* start Text provided *

Question

Use a graphing utility to generate the graphs of $$f^{\prime}$$ and $$f^{\prime \prime}$$ over the stated interval, and then use those graphs to estimate the $$x$$ -coordinates of the relative extrema of $$f$$. Check that your estimates are consistent with the graph of $$f .$$$$f(x)=x^{4}-24 x^{2}+12 x, \quad-5 \leq x \leq 5$$

Answer

**step1 Determine the First and Second Derivatives of the Function**

To find the relative extrema of a function $$f(x)$$, we need to analyze its rate of change. In calculus, this is done by finding the first derivative, denoted as $$f'(x)$$. The second derivative, $$f''(x)$$, helps us understand the concavity and classify the extrema. For the given function $$f(x)=x^{4}-24 x^{2}+12 x$$, its first derivative, $$f'(x)$$, and its second derivative, $$f''(x)$$, are calculated as follows:

$$f(x)=x^{4}-24 x^{2}+12 x$$

$$f'(x)=4x^{3}-48x+12$$

$$f''(x)=12x^{2}-48$$

**step2 Graph the Functions Using a Graphing Utility**

Using a graphing utility (like Desmos, GeoGebra, or a graphing calculator), plot the three functions: $$f(x)$$, $$f'(x)$$, and $$f''(x)$$ over the specified interval of $$x$$ from -5 to 5. The graphs will help us visually identify key features related to the extrema.

**step3 Estimate X-coordinates of Relative Extrema from the Graph of the First Derivative**

Relative extrema of $$f(x)$$ (local maximums or minimums) occur at points where the slope of the tangent line to the graph of $$f(x)$$ is zero. This corresponds to the x-intercepts of the graph of the first derivative, $$f'(x)$$. By observing where the graph of $$f'(x)$$ crosses the x-axis within the interval $$[-5, 5]$$, we can estimate these x-coordinates.

From the graph of $$f'(x) = 4x^3 - 48x + 12$$, we can estimate the x-intercepts (where $$f'(x) = 0$$) to be approximately:

$$x \approx -3.61$$

$$x \approx 0.25$$

$$x \approx 3.36$$

**step4 Classify the Relative Extrema and Check Consistency**

To classify whether these estimated points are local maximums or minimums, we can observe the sign change of $$f'(x)$$ or use the graph of $$f''(x)$$.

If $$f'(x)$$ changes from negative to positive at an x-intercept, it indicates a local minimum. If $$f'(x)$$ changes from positive to negative, it indicates a local maximum. Alternatively, if $$f''(x) > 0$$ at an x-intercept of $$f'(x)$$, it's a local minimum; if $$f''(x) < 0$$, it's a local maximum.

Using the graph of $$f'(x)$$, we observe the following:

At $$x \approx -3.61$$, $$f'(x)$$ changes from negative to positive, indicating a local minimum.

At $$x \approx 0.25$$, $$f'(x)$$ changes from positive to negative, indicating a local maximum.

At $$x \approx 3.36$$, $$f'(x)$$ changes from negative to positive, indicating a local minimum.

* end Text provided *
* start Given data *

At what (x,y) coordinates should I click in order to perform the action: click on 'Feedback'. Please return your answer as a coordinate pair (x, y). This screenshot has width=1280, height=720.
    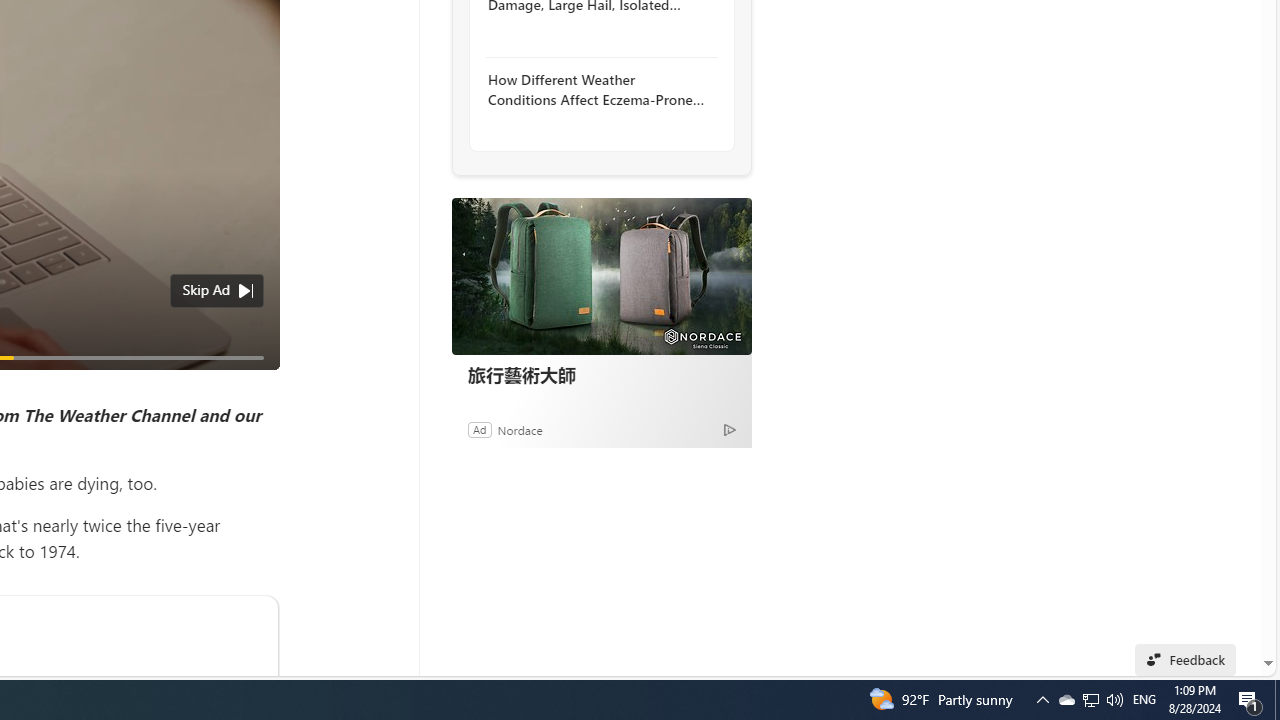
    Looking at the image, I should click on (1185, 659).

* end Given data *

Problems:
**a.** In the calculus solution about the relative extrema of f, at which estimated x-coordinate does f′(x) change from positive to negative?
**b.** Pick up the calculus solution on the relative extrema of f after its last sentence and carry it forward.

Responses to the tasks:
**a.** At x ≈ 0.25, which indicates a local maximum.

**b.**
To check consistency with the graph of $$f(x)$$, look for the "valleys" (local minima) and "peaks" (local maxima) on the graph of $$f(x)$$. You will see that the graph of $$f(x)$$ indeed has local minimums around $$x = -3.61$$ and $$x = 3.36$$, and a local maximum around $$x = 0.25$$. This confirms our estimates.

Alternative answer

Answer: The estimated x-coordinates of the relative extrema of f(x) are approximately:
* x ≈ -3.58 (local minimum)
* x ≈ 0.25 (local maximum)
* x ≈ 3.33 (local minimum) Explain
This is a question about how to find the "peaks" (local maximum) and "valleys" (local minimum) of a graph using its "slope graph" (first derivative) and "curve graph" (second derivative)! . The solving step is:

First, to understand where the graph of `f(x)` has its peaks and valleys, we need to look at its "slope graph," which is `f'(x)`.
1. **Find the rules for `f'(x)` and `f''(x)`:**
Since `f(x) = x^4 - 24x^2 + 12x`,
* The slope graph, `f'(x)`, tells us how steep `f(x)` is. When `f(x)` is at a peak or a valley, it's flat, so its slope is zero!
`f'(x) = 4x^3 - 48x + 12`
* The "curve graph," `f''(x)`, tells us if `f(x)` is curving up like a smile (valley) or down like a frown (peak).
`f''(x) = 12x^2 - 48`

2. **Use a graphing utility (like Desmos!)**:
I typed all three functions, `f(x)`, `f'(x)`, and `f''(x)`, into a graphing calculator. I made sure to look at the graphs from `x = -5` to `x = 5`, as the problem asked.

3. **Find where `f'(x)` crosses the x-axis**:
Relative extrema (peaks and valleys) of `f(x)` happen when its slope, `f'(x)`, is zero. So, I looked at the graph of `f'(x)` and found the points where it crossed the x-axis (where its y-value was 0).
The graphing utility showed me these points:
* One point was around `x = -3.58`
* Another point was around `x = 0.25`
* The last point was around `x = 3.33`

4. **Check `f''(x)` at those points to know if it's a peak or a valley**:
* At `x ≈ -3.58`, I looked at the `f''(x)` graph. The `f''(x)` graph was above the x-axis (positive value). This means `f(x)` is curving upwards like a smile, so it's a **local minimum** (a valley).
* At `x ≈ 0.25`, the `f''(x)` graph was below the x-axis (negative value). This means `f(x)` is curving downwards like a frown, so it's a **local maximum** (a peak).
* At `x ≈ 3.33`, the `f''(x)` graph was above the x-axis (positive value). This means `f(x)` is curving upwards like a smile, so it's a **local minimum** (a valley).

5. **Check with the original `f(x)` graph**:
Finally, I looked at the original graph of `f(x)`. It clearly showed a valley around `x = -3.58`, a peak around `x = 0.25`, and another valley around `x = 3.33`. This matches perfectly with what `f'(x)` and `f''(x)` told me!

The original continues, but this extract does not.